**DOCUMENT PASSAGE**

- - - - - - -

A Mortality and Expense (M&E) risk charge is a fee levied by insurance companies on certain financial products, most notably variable annuities and variable life insurance policies. This charge falls under the broader financial category of Insurance and Annuities fees and compensates the insurer for the various guarantees and risks they undertake. Specifically, it covers the mortality risk—the possibility that a death benefit payout may exceed the policy's cash value—and expense risk, which accounts for administrative costs and sales expenses associated with managing these complex investment products.
History and Origin
The concept of a mortality and expense risk charge evolved with the development of sophisticated insurance-linked investment vehicles, particularly variable annuities. Initially, annuities primarily offered fixed income streams. However, as financial markets matured and investor demand for growth potential increased, variable products emerged, allowing policyholders to allocate premiums to underlying subaccounts that invest in securities.

- - - - - - -

**WORK TO COMPLETE**
1. Please restate word for word everything in the M&E risk charge passage from "A Mortality and Expense (M&E)" down to "complex investment products.".
2. From the M&E risk charge passage, name the two risks the charge is said to cover and the two kinds of cost that expense risk accounts for.
3. Render this sentence from the M&E risk charge passage in Spanish: "Initially, annuities primarily offered fixed income streams."
The entries after this passage aren't needed.

- - - - - - -

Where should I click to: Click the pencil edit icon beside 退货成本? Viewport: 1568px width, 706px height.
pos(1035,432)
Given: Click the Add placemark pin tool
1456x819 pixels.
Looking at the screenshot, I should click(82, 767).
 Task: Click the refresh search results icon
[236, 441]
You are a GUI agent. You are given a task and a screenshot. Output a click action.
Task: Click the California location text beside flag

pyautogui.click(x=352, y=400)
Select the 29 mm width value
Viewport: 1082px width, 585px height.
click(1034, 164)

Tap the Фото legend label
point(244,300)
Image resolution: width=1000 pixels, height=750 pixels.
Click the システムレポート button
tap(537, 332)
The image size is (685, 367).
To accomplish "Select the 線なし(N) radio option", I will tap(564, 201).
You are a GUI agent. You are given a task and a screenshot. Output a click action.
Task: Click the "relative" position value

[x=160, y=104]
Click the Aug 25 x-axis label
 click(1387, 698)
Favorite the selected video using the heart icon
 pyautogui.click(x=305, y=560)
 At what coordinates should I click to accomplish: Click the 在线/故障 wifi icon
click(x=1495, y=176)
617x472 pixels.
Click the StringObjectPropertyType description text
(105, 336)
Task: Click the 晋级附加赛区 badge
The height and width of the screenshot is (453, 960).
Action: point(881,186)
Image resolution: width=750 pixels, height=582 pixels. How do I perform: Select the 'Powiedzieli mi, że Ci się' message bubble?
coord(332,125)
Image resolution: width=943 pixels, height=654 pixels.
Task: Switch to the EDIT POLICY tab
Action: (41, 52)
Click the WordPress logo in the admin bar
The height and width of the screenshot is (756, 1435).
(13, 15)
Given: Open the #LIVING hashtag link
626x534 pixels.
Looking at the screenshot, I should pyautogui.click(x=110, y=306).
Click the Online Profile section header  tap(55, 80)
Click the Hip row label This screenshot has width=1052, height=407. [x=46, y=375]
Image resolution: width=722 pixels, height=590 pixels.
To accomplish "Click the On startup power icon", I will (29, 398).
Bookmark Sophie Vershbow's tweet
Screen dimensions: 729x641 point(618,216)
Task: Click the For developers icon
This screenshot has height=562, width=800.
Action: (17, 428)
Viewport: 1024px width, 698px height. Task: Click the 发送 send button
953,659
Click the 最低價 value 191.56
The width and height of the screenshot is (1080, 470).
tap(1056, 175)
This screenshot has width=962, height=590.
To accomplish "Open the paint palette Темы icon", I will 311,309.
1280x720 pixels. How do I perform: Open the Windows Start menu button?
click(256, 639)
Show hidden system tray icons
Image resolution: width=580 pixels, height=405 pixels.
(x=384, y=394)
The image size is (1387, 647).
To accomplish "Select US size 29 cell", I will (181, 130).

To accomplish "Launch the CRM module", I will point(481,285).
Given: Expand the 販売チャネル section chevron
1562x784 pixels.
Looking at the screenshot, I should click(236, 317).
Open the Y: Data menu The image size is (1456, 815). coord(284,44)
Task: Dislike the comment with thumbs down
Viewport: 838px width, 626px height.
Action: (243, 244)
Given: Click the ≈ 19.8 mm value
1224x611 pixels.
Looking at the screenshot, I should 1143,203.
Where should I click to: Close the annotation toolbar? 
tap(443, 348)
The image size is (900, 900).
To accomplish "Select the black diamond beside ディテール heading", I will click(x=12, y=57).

- - - - - - -

**WRITTEN RESPONSES**
1.
A Mortality and Expense (M&E) risk charge is a fee levied by insurance companies on certain financial products, most notably variable annuities and variable life insurance policies. This charge falls under the broader financial category of Insurance and Annuities fees and compensates the insurer for the various guarantees and risks they undertake. Specifically, it covers the mortality risk—the possibility that a death benefit payout may exceed the policy's cash value—and expense risk, which accounts for administrative costs and sales expenses associated with managing these complex investment products.

2.
Mortality risk
Expense risk
Administrative costs
Sales expenses

3. Inicialmente, las anualidades ofrecían principalmente flujos de ingresos fijos.